* [GOAL 1]:
Can you render the part of the rows below that opens with the line containing "Task: Click the red" and closes with the line containing "point(766,160)" as a Markdown table with the columns Index and Entry, where each line gets a running number and blank lines are left out?
* [GOAL 2]:
Could you finish out the next part of the blog post on religion in Moby-Dick below, picking up after its last sentence?

* [TEXT EXCERPT]:
Week 1: Religion

This is my first read of Moby-Dick (and my first time posting as a Zombie).  I wanted to focus on religion in the first week’s read.

I don’t know very much about Melville.  I am planning to do some background work on the man, but I kind of like taking the reader-response tour of MD.  Of course, I think that works as a reaction to a book, I’m just not sure how valid it is when doing critical analysis (I’ll find out soon enough).

Reader-response aside, I’ll give a quick background to myself.  I am not a religious person.  I was raised Catholic but have since lapsed.  However, I have mixed feelings about religion: I’ve seen religious people do very good things, and yet, in general, I think it is a tool for bossing people around.

So, I’m not pushing any agenda here.  I’m just noting that religion plays a major part in this book, and I’m fascinated by it.

And it starts with the Extracts.

The first five Extracts are from books in the Bible.  And that might tell you something.

References abound in the text proper, too.  When he admits that he will sweep a deck if a captain asks him, Ishmael notes: “What does the indignity amount to, weighed, I mean, in the scales of the New Testament?  Do you think the archangel Gabriel thinks anything the less of me… (15*).

* [RECORDED DATA]:
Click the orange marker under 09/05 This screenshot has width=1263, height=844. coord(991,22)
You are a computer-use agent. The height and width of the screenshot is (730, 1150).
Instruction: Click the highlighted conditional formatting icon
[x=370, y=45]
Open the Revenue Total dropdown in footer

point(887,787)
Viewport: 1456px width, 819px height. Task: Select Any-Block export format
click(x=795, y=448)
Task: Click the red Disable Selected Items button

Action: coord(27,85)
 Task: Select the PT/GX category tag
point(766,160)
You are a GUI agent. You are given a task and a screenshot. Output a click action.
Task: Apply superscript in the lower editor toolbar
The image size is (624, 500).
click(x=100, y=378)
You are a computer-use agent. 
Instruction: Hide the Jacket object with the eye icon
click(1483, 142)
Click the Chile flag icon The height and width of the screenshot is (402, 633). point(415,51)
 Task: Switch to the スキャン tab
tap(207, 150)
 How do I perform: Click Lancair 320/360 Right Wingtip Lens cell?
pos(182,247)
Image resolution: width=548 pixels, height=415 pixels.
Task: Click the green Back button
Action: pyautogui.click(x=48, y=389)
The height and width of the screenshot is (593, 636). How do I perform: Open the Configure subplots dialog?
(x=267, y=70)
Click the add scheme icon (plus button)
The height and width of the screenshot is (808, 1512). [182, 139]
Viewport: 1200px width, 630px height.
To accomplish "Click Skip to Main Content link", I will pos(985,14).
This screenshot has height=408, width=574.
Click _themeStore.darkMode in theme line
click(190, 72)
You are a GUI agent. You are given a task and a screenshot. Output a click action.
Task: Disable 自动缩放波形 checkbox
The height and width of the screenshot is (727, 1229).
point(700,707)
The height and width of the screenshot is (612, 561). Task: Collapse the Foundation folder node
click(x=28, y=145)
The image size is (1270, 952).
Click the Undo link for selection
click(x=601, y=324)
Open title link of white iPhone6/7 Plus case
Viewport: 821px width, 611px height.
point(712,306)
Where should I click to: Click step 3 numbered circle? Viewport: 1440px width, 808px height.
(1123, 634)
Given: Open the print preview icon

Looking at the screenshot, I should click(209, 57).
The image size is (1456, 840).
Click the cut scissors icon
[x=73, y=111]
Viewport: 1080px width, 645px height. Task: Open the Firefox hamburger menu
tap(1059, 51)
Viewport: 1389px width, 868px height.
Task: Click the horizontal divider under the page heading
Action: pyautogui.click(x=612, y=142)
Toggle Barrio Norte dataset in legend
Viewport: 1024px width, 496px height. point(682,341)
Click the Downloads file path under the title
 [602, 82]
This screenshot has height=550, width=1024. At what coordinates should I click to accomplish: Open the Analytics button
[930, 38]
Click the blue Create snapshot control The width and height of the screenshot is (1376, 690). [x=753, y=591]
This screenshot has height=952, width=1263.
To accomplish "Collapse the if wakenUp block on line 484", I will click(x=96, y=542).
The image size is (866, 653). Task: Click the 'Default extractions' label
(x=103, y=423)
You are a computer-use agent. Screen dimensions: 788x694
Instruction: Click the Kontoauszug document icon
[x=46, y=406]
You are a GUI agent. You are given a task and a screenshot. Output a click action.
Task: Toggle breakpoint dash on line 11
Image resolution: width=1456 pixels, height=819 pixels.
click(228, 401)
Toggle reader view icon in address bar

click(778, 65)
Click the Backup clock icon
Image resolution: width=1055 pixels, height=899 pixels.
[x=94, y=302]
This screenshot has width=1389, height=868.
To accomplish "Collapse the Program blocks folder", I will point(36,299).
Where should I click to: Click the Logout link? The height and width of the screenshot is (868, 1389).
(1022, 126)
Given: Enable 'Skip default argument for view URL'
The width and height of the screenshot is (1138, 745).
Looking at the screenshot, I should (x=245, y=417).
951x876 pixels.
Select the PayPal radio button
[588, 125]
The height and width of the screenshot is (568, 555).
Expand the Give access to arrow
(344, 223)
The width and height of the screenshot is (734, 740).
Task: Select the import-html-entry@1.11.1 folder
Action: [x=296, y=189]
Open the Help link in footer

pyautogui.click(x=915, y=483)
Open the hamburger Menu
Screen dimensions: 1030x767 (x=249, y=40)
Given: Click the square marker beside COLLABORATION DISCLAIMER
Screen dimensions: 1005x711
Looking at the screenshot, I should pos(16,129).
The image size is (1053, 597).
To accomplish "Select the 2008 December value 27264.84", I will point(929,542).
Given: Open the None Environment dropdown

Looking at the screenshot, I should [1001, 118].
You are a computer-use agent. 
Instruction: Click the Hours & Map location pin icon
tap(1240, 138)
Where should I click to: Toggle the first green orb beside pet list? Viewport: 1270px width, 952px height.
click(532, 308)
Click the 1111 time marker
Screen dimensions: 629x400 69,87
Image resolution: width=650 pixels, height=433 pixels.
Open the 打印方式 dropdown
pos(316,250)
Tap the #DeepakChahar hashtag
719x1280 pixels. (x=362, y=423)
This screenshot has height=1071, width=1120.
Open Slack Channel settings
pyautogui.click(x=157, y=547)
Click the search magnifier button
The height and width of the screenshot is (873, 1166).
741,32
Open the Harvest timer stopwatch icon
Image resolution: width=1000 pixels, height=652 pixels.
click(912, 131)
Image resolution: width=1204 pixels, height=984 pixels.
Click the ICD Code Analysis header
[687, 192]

* [REPLY 1]:
| Index | Entry |
|---|---|
| 1 | Task: Click the red Disable Selected Items button |
| 2 | Action: coord(27,85) |
| 3 |  Task: Select the PT/GX category tag |
| 4 | point(766,160) |

* [REPLY 2]:
In Chapter 2 we get references to Lazarus.  And in Chapter Three there’s talk of blessed Saturday and Sunday night.

But once Queequeg comes in, religion really comes to the forefront.

Queequeg is, as we know, a cannibal and a seller of New Zealand heads.  And yet, he is also something of a Christian (he is seen at mass after all).  And yet, he is, of course, also, a pagan, a savage.

When we first meet him, we see he is tattooed head to toe.  And Ishmael thinks, “he must be some abominable savage or other shipped aboard of a whaleman in the South Sea, and so landed in this Christian country” (30).

And yet, it is more with fascination than a seemingly expected horror that he watches Queequeg unveil what he at first thinks is a “black manikin … a real baby preserved in some similar manner [to the New Zealand heads]” (30).  But it turns out to be a wooden idol.

Queequeg sets out to worship by setting the idol up in the fireplace.  And again, it’s Ishmael’s attitude that I find fascinating: “The chimney jambs and all the bricks inside were very sooty, so that I though this fire-place made a very appropriate little shrine or chapel for his Congo idol.” 30).

Queequeg and Ishmael have a bit of a tussle over the sleeping arrangements.  The landlord calms things down.  The men seem okay with each other and we get this fascinating observation from Ishmael:

“Better sleep with a sober cannibal than a drunken Christian” (31).

So, just what is going on here?  There is a lot of talk about the Bible and Christians, and yet, rather than trying to convert the Savage, Ishmael not only welcomes him, but thinks he may be a better companion than some other Christians.

And then comes the famous sermon. Chapter 7 focuses on the Whaleman’s Chapel.  And Queequeg is there! (in another Chapter, it is revealed that Queequeg left his home land so that he could explore Christian lands).  The chapel contains plaques that memorialize dead whalers.  It also contains a pulpit that is mounted via side ladder found on a ship.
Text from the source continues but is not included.